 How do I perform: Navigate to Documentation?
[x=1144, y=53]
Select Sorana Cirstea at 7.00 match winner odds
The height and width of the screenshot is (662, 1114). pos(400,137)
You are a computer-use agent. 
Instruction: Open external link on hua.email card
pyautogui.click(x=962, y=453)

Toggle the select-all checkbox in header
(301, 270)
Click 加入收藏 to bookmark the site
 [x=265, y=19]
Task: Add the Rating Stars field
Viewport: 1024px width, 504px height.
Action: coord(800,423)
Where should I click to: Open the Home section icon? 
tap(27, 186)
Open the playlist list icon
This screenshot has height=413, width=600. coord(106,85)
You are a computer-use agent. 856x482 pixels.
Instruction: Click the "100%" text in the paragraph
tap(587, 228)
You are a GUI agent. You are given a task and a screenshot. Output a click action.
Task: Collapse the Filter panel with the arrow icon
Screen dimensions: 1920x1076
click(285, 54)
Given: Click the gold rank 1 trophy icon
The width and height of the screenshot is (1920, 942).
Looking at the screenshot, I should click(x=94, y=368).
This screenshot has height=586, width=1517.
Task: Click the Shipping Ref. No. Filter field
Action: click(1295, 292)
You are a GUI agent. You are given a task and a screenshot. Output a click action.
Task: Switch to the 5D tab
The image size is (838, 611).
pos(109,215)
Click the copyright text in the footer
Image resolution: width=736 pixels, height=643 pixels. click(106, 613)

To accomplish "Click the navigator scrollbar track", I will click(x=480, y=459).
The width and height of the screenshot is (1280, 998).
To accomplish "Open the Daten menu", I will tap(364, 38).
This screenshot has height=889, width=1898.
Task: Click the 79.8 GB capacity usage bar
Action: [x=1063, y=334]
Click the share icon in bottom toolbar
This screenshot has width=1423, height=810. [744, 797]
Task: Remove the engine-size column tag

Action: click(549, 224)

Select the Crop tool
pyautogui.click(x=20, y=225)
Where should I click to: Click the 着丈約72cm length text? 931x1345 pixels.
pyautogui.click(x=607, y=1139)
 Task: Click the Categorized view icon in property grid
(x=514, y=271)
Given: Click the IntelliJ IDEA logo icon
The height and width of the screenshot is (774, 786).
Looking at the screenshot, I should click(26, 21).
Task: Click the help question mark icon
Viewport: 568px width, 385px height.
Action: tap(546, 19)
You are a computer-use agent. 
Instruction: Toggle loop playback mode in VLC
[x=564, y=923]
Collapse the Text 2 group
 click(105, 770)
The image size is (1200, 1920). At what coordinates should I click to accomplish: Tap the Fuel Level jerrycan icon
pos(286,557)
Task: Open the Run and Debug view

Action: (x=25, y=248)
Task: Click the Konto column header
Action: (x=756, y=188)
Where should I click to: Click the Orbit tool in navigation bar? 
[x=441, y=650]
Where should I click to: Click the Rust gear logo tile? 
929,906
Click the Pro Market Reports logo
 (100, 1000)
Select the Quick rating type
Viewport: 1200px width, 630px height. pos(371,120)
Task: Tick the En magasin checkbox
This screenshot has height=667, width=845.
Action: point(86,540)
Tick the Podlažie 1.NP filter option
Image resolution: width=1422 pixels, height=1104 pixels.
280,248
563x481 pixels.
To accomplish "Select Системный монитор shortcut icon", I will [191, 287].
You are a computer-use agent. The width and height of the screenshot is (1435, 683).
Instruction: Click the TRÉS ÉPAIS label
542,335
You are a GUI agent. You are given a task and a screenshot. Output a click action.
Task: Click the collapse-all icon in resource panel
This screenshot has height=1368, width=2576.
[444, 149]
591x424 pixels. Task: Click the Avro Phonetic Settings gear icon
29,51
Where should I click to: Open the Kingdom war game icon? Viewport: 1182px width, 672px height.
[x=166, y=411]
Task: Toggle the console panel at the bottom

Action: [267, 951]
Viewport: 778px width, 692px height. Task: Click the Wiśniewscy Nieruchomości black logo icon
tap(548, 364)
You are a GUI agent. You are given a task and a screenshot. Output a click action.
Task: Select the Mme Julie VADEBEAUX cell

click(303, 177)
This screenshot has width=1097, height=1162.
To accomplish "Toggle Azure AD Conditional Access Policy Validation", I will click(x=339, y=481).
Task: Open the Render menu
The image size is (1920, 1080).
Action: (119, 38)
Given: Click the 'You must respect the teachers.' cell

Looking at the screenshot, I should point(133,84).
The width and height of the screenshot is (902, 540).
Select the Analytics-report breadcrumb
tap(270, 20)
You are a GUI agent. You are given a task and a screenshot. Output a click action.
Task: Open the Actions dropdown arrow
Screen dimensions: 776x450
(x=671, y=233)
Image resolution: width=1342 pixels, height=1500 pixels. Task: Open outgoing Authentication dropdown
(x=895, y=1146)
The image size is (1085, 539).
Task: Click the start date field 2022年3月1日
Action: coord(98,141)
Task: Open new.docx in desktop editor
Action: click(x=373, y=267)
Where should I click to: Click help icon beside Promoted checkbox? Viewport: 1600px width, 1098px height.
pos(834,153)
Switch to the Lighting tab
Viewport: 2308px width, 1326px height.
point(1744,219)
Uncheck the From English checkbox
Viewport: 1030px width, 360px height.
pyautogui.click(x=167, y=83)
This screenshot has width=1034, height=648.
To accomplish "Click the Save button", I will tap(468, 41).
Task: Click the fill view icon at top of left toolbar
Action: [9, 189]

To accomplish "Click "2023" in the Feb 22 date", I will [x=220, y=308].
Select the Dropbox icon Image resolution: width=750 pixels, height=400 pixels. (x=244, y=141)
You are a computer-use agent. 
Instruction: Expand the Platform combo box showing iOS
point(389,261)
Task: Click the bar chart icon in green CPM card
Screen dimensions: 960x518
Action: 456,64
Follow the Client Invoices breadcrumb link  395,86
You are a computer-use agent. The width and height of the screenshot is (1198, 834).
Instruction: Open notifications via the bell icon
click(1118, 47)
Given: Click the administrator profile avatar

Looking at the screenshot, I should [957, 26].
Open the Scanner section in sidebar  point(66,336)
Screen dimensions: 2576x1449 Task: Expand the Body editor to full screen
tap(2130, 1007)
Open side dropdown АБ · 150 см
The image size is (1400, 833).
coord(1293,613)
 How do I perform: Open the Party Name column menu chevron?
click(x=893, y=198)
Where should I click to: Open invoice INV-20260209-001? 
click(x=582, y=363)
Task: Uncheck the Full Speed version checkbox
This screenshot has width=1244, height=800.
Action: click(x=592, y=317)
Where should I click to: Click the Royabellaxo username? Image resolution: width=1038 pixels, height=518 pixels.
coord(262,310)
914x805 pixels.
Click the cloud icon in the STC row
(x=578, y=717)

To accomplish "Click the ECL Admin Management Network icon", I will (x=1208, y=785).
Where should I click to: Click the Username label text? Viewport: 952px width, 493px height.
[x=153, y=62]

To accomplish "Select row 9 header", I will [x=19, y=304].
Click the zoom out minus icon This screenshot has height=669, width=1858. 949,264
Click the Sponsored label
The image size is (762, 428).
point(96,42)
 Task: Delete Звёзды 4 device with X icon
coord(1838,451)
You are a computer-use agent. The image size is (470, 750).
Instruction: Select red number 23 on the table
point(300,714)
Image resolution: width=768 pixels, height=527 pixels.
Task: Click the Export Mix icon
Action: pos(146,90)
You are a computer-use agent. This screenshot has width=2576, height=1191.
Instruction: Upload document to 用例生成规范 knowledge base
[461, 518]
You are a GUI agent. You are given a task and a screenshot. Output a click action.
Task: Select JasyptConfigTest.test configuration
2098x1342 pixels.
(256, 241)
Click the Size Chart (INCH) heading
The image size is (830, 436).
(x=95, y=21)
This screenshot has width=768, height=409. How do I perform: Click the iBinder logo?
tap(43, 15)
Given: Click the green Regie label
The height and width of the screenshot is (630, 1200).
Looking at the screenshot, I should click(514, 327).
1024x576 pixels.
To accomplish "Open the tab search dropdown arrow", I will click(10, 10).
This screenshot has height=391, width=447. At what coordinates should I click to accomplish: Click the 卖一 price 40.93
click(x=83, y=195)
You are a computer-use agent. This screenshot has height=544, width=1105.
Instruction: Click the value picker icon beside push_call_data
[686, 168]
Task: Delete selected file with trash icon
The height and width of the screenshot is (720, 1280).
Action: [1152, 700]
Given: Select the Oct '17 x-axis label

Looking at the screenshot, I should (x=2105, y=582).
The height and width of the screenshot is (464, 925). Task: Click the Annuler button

__Work instructions__
Copy the records above word for word, starting at their first line and ending at the line that contains "tap(587, 228)".

__Full solution__
 How do I perform: Navigate to Documentation?
[x=1144, y=53]
Select Sorana Cirstea at 7.00 match winner odds
The height and width of the screenshot is (662, 1114). pos(400,137)
You are a computer-use agent. 
Instruction: Open external link on hua.email card
pyautogui.click(x=962, y=453)

Toggle the select-all checkbox in header
(301, 270)
Click 加入收藏 to bookmark the site
 [x=265, y=19]
Task: Add the Rating Stars field
Viewport: 1024px width, 504px height.
Action: coord(800,423)
Where should I click to: Open the Home section icon? 
tap(27, 186)
Open the playlist list icon
This screenshot has height=413, width=600. coord(106,85)
You are a computer-use agent. 856x482 pixels.
Instruction: Click the "100%" text in the paragraph
tap(587, 228)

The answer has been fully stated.